● **Текст отрывка**
--------------------
О тебе: право, тебя нельзя судить, как человека <…> Убей меня, я никогда не пойму, как можно проехать мимо матери на поезде, мимо 12-летнего ожидания. И мать не поймет — не жди. Здесь предел моего понимания, человеческого понимания. Я, в этом, обратное тебе: я на себе поезд повезу, чтобы повидаться (хотя, может быть, так же этого боюсь и так же мало радуюсь). И здесь уместно будет одно мое наблюдение: все близкие мне — их было мало — оказывались бесконечно-мягче меня, даже Рильке мне написал: Du hast recht, doch Du bist hart
— и это меня огорчало потому, что иной я быть не могла. Теперь, подводя итоги, вижу: моя мнимая жестокость была только — форма, контур сути, необходимая граница самозащиты — от вашей мягкости, Рильке, Марсель Пруст и Борис Пастернак. Ибо вы в последнюю минуту — отводили руку и оставляли меня, давно выбывшую из семьи людей, один на один с моей человечностью. Между вами, нечеловеками, я была только человек. Я знаю, что ваш род — выше, и мой черед, Борис, руку на сердце, сказать: — О, не вы: это я — пролетарий.
--------------------
● **Задания**
1. Проверьте по отрывку три утверждения: (a) Рильке в письме назвал пишущего правым, но жёстким; (b) ожидание матери длилось десять лет; (c) в отрывке сказано, что близких людей было много. Для каждого ответьте «да» или «нет» и приведите решающие слова отрывка.
2. Продолжите отрывок о Рильке и Пастернаке, начиная после его последней фразы.

● **Данные**
--------------------
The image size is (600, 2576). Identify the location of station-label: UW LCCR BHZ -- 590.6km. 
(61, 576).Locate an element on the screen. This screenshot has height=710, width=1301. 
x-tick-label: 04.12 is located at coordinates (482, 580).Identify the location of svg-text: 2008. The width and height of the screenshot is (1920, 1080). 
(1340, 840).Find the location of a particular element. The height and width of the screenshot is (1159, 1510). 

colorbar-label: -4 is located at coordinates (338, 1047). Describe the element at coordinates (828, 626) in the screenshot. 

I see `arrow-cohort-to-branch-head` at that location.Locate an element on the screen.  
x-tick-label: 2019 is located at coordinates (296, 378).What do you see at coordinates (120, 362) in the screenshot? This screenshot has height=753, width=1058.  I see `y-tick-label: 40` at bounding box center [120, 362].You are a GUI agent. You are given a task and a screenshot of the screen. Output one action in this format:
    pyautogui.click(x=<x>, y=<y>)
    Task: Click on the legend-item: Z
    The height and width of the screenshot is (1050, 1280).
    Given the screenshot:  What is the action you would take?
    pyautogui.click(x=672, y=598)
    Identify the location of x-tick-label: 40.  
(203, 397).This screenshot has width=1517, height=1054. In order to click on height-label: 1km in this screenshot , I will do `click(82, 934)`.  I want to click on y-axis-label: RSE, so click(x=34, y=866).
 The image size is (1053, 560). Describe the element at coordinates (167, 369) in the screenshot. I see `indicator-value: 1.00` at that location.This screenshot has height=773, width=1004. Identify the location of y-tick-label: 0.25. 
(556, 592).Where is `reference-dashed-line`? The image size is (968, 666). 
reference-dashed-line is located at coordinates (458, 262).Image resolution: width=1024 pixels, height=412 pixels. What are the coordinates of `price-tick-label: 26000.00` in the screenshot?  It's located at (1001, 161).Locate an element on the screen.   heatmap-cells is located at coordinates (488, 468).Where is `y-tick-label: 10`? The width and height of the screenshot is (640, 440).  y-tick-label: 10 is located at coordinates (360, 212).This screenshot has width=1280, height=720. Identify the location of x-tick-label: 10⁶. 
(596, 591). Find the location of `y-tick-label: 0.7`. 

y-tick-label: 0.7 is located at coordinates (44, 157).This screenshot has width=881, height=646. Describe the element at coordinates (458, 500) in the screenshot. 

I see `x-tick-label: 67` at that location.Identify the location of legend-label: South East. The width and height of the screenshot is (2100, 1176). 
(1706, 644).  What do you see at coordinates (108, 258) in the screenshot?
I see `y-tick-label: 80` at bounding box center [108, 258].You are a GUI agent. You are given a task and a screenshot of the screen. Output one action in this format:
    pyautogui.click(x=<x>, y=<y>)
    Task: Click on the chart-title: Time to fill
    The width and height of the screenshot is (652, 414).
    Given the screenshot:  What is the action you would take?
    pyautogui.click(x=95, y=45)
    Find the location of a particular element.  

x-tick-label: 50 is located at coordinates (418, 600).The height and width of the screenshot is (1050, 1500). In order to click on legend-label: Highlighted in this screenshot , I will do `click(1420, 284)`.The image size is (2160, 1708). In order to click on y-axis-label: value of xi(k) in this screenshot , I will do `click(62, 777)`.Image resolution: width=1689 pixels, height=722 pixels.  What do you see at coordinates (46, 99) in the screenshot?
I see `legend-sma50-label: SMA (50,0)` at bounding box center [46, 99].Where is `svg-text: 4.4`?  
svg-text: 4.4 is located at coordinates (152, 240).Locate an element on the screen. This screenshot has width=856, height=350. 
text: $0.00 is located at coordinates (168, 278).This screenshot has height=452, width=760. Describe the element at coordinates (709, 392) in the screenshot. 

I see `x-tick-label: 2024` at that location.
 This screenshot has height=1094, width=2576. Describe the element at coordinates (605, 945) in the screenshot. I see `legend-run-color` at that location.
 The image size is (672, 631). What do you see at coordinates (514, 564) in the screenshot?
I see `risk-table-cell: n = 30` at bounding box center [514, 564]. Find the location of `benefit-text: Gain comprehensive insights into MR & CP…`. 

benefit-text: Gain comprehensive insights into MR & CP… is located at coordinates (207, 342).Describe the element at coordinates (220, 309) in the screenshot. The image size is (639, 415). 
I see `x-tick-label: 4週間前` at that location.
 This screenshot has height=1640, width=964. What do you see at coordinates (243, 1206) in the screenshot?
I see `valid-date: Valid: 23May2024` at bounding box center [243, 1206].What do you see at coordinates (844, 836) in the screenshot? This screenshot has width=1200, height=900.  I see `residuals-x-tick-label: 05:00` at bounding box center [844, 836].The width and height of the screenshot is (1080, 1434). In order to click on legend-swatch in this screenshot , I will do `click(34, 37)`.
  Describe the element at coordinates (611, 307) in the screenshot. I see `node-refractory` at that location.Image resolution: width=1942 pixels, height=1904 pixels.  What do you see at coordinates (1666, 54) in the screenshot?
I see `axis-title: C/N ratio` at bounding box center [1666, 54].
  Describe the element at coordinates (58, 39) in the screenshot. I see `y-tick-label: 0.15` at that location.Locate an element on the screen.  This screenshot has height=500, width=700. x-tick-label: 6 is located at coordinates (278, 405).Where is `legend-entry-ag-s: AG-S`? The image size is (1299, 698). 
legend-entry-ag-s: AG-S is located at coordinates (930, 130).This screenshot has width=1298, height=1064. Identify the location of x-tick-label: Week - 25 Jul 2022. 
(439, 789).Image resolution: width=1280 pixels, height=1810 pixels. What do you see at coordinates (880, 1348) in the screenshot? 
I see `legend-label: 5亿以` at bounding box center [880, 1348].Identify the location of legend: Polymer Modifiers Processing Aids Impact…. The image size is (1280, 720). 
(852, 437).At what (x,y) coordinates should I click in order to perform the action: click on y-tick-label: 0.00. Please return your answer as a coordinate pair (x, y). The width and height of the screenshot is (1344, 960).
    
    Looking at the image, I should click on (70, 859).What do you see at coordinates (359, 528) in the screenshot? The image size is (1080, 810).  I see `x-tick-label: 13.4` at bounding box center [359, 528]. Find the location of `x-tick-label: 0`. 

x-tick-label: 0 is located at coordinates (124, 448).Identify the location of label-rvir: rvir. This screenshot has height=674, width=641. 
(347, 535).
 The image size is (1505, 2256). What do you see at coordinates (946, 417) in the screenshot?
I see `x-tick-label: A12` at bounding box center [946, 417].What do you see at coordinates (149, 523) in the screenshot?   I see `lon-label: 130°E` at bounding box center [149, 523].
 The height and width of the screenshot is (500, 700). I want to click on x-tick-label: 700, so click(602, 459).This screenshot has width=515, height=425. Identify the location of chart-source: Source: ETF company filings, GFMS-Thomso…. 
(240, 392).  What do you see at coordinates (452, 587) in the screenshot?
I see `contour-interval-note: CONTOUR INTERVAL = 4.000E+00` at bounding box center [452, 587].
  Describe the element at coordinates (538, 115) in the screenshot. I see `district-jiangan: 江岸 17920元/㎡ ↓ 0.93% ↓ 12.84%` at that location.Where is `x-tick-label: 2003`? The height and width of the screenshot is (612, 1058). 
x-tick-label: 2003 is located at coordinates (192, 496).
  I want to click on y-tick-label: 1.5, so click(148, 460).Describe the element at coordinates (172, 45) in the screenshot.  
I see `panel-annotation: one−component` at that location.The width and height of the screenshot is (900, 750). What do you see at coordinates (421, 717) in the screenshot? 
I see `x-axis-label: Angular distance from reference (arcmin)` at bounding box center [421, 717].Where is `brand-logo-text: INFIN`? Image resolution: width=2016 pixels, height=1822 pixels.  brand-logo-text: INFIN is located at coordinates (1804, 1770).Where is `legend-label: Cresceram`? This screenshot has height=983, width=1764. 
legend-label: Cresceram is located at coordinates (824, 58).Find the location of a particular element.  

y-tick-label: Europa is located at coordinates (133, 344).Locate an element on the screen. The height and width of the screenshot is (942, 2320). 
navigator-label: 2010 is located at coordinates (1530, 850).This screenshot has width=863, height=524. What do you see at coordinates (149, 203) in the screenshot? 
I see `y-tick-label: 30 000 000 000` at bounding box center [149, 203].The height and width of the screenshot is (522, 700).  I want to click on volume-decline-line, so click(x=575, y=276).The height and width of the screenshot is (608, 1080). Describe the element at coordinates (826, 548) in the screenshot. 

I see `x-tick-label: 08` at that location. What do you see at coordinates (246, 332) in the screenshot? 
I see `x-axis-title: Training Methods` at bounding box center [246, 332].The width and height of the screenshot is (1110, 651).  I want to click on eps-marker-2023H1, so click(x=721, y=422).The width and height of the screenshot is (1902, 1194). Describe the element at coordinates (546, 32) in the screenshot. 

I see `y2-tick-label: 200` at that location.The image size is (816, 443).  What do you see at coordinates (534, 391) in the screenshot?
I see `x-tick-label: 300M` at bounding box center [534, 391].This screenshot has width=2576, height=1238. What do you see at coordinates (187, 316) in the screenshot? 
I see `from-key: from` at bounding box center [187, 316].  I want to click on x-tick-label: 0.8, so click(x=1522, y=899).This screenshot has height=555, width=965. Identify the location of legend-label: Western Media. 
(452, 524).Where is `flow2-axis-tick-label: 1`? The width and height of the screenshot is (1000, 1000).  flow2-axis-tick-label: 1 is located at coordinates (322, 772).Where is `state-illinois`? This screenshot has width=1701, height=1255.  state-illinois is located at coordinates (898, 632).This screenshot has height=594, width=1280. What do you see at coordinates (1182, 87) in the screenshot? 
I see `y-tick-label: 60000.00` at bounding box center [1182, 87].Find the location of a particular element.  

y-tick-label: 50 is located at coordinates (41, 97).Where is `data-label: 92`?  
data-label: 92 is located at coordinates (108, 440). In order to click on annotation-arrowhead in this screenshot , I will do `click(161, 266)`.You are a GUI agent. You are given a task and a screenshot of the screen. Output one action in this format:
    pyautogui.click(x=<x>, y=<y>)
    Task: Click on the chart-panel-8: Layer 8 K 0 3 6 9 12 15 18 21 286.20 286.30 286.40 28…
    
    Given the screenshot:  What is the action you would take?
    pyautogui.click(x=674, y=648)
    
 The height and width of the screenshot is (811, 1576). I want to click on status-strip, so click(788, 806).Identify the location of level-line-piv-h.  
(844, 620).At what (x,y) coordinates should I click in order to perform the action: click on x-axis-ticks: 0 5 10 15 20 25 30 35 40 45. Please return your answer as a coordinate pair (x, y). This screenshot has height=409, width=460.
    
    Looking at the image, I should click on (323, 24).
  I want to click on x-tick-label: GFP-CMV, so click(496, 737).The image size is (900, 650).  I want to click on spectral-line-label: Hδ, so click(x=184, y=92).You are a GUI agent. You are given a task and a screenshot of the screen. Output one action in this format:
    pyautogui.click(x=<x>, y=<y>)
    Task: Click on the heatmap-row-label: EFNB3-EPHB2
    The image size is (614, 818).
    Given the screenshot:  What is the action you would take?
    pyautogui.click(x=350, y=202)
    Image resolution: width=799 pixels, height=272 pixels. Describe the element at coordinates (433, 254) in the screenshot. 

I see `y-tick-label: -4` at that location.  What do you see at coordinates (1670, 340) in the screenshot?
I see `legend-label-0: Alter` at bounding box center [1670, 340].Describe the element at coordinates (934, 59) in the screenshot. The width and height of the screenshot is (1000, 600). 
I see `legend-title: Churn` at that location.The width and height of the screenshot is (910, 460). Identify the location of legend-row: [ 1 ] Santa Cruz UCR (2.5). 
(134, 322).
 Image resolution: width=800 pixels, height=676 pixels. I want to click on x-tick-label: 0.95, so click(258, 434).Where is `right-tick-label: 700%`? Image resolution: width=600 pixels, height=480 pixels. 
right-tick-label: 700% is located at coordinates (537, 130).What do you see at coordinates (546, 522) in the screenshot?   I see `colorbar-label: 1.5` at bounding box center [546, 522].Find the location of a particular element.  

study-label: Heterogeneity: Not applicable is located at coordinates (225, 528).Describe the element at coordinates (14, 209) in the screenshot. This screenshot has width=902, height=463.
--------------------
● **Ответы к заданиям**
1.
(a) Да: «даже Рильке мне написал: Du hast recht, doch Du bist hart».
(b) Нет: «мимо 12-летнего ожидания».
(c) Нет: «все близкие мне — их было мало».

2.
— Рильке умер, не позвав ни жены, ни дочери, ни матери. А все — любили. Это было печение о своей душе. Я, когда буду умирать, о ней (себе) подумать не успею, целиком занятая: накормлены ли мои будущие провожатые, не разорились ли близкие на мой консилиум, и м. б. в лучшем эгоистическом случае: не растащили ли мои черновики.
Собой (ду — шой) я была только в своих тетрадях и на одиноких дорогах — редких, ибо я всю жизнь — водила ребенка за руку. На «мягкость» в общении меня уже не хватало, только на общение: служение: бесполезное жертвоприношение. Мать-пеликан в силу созданной ею системы питания — зла. — Ну, вот.
О вашей мягкости: Вы — ею — откупаетесь, затыкаете этой гигроскопической ватой дыры ран, вами наносимых, вопиющую глотку — ранам. О, вы добры, вы при встрече не можете первыми встать, ни даже откашляться для начала прощальной фразы — чтобы «не обидеть». Вы «идете за папиросами» и исчезаете навсегда и оказываетесь в Москве, Волхонка, 14, или еще дальше. Роберт Шуман забыл, что у него были дети, число забыл, имена забыл, факт забыл, только спросил о старших девочках: всё ли у них такие чудесные голоса?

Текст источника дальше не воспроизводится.